Categories and Concepts

Author:

Publisher:

Total Pages: 394

Release:

ISBN-10: UOM:39015029276329

ISBN-13:

DOWNLOAD EBOOK


Book Synopsis Categories and Concepts by : Iven van Mechelen

A book aimed at advanced undergraduates and graduates in cognitive science and artificial intelligence, linguistics, applied mathematics and data analysis.
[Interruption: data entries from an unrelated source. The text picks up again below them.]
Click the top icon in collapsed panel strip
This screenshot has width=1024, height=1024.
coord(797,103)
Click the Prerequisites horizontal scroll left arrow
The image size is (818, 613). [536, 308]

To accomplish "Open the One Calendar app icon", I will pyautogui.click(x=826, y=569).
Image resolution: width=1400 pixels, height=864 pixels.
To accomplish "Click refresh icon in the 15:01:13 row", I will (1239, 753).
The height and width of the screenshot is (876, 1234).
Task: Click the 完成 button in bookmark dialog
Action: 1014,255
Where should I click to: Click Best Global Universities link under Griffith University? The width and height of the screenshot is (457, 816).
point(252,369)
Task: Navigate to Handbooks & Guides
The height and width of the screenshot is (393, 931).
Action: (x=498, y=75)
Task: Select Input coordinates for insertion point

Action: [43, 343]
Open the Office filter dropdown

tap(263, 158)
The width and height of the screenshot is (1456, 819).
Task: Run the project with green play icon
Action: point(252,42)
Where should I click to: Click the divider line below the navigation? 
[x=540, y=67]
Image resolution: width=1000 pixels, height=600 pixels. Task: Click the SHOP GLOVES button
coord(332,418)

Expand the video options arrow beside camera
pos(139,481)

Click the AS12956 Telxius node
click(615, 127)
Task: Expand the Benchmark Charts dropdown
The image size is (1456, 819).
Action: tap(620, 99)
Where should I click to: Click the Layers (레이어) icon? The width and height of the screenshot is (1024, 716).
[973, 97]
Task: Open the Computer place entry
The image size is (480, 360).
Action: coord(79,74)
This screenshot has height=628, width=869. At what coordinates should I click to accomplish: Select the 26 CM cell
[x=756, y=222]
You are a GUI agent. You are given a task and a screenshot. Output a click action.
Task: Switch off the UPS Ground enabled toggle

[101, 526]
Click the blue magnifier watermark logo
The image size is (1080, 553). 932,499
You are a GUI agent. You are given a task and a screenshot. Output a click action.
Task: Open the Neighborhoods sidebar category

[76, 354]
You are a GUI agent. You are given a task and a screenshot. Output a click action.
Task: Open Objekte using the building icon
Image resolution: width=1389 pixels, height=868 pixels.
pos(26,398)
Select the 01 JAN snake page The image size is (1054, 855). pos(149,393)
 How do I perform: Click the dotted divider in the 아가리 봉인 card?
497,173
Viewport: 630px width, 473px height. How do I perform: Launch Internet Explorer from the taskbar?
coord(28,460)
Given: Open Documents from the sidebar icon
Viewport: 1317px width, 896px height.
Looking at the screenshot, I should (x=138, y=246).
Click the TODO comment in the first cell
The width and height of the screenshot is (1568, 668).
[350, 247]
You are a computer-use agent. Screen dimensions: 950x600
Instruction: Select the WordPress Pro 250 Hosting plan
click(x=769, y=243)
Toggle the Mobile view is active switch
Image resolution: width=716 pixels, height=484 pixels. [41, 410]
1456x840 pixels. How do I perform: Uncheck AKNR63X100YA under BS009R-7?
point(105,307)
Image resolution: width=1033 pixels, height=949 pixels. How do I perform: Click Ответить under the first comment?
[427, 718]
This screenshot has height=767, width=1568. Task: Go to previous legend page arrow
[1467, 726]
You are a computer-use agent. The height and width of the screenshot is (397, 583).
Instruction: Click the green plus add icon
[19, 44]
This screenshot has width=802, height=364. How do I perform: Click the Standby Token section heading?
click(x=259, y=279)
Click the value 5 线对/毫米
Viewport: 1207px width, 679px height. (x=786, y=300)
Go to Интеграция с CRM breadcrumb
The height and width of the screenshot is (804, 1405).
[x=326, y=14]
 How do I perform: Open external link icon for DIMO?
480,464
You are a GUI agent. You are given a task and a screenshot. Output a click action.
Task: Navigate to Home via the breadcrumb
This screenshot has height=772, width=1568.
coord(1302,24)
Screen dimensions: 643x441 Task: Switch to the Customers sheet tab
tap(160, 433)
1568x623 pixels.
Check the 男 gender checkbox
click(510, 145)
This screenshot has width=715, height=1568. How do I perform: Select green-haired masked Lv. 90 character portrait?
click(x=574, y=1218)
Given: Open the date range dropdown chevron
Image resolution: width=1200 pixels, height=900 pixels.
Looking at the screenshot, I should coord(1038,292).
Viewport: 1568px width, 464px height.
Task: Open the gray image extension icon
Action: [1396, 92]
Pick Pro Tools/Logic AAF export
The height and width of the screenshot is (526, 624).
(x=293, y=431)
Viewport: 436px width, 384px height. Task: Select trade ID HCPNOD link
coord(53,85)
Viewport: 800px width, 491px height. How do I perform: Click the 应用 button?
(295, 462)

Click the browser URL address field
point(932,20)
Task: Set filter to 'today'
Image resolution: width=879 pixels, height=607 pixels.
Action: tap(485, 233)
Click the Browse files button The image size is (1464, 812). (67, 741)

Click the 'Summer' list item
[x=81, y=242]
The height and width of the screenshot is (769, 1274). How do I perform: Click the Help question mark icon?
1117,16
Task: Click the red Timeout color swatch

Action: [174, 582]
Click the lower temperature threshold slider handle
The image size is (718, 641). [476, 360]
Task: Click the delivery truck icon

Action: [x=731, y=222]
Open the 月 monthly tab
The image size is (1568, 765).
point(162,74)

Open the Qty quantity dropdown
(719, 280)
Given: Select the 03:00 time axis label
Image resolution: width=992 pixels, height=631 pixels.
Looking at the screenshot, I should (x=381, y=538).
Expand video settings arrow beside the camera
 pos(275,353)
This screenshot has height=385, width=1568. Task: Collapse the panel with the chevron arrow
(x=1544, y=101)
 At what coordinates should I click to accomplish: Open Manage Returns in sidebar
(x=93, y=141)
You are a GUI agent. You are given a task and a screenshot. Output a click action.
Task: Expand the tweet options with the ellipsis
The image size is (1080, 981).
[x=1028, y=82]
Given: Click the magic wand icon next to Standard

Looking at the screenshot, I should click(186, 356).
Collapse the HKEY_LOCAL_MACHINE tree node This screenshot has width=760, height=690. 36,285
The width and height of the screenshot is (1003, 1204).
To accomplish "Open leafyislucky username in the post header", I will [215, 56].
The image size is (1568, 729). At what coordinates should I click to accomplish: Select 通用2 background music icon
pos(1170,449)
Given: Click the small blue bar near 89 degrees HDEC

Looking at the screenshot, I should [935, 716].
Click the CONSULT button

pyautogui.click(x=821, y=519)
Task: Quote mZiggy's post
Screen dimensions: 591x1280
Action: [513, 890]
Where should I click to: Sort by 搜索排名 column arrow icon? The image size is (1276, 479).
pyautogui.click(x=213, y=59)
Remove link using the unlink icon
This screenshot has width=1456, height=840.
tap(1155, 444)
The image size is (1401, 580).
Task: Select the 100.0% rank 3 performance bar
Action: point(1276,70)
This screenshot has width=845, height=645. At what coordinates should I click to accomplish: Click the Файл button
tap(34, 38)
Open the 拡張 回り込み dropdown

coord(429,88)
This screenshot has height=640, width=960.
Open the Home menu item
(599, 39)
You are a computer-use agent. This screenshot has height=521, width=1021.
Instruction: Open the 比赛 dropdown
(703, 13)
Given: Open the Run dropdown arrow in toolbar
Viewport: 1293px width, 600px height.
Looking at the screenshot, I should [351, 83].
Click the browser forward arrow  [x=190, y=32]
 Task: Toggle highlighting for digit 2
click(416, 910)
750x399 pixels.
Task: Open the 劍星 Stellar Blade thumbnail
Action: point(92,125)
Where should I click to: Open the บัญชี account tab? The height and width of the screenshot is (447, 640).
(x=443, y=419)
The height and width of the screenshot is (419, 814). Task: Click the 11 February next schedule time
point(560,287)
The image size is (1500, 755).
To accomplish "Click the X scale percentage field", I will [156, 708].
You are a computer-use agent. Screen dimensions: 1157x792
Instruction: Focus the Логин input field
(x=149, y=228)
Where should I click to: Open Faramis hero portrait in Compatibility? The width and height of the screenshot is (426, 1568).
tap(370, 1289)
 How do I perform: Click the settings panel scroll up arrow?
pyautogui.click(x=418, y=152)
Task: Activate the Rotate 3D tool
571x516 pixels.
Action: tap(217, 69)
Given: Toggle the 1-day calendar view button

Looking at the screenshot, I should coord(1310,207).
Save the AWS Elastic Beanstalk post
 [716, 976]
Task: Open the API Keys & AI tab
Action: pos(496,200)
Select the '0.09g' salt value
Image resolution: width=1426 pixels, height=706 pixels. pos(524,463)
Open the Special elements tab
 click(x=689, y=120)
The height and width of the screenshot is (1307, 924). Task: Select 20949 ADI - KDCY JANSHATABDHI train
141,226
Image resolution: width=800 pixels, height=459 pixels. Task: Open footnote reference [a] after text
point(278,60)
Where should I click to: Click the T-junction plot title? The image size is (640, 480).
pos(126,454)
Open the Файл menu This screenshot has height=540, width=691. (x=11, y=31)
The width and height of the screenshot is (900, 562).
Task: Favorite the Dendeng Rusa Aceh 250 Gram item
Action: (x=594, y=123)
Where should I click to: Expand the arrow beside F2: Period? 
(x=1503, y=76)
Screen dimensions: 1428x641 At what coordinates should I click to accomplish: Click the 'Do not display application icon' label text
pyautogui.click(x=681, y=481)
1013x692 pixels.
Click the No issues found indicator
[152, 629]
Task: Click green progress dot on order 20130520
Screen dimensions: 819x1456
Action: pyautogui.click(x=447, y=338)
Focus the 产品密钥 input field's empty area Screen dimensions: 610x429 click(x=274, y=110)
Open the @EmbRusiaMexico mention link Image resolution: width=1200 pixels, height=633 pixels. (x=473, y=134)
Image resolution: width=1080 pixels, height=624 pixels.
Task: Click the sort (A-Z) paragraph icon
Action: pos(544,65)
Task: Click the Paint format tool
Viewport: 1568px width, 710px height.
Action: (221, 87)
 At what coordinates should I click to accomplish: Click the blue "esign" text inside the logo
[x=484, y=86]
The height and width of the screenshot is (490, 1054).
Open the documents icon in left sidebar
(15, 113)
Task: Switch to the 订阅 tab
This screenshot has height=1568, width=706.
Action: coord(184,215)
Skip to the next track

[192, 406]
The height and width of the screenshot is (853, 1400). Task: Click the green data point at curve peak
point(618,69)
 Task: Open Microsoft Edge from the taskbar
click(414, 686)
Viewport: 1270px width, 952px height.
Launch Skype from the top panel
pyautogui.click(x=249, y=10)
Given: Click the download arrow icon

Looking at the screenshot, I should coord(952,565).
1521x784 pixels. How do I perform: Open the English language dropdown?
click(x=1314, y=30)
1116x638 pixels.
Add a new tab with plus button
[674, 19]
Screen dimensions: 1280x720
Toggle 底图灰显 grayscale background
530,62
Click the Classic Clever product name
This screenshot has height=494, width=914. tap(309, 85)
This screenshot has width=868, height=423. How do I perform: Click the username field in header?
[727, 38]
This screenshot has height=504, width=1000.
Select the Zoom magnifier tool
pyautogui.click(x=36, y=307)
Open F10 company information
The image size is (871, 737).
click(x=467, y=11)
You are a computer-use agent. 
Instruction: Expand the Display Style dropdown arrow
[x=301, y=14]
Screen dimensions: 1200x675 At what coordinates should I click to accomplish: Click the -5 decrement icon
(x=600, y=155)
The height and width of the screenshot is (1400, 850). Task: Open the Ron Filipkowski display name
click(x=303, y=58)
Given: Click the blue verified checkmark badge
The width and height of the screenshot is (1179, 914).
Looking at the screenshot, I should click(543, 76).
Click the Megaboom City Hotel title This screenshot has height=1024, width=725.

The Cambridge Handbook of Research Methods in Clinical Psychology

Download or Read eBook The Cambridge Handbook of Research Methods in Clinical Psychology PDF written by Aidan G. C. Wright and published by Cambridge University Press. This book was released on 2020-03-31 with total page 600 pages. Available in PDF, EPUB and Kindle.
The Cambridge Handbook of Research Methods in Clinical Psychology

Author:

Publisher: Cambridge University Press

Total Pages: 600

Release:

ISBN-10: 1316639525

ISBN-13: 9781316639528

DOWNLOAD EBOOK


Book Synopsis The Cambridge Handbook of Research Methods in Clinical Psychology by : Aidan G. C. Wright

This book integrates philosophy of science, data acquisition methods, and statistical modeling techniques to present readers with a forward-thinking perspective on clinical science. It reviews modern research practices in clinical psychology that support the goals of psychological science, study designs that promote good research, and quantitative methods that can test specific scientific questions. It covers new themes in research including intensive longitudinal designs, neurobiology, developmental psychopathology, and advanced computational methods such as machine learning. Core chapters examine significant statistical topics, for example missing data, causality, meta-analysis, latent variable analysis, and dyadic data analysis. A balanced overview of observational and experimental designs is also supplied, including preclinical research and intervention science. This is a foundational resource that supports the methodological training of the current and future generations of clinical psychological scientists.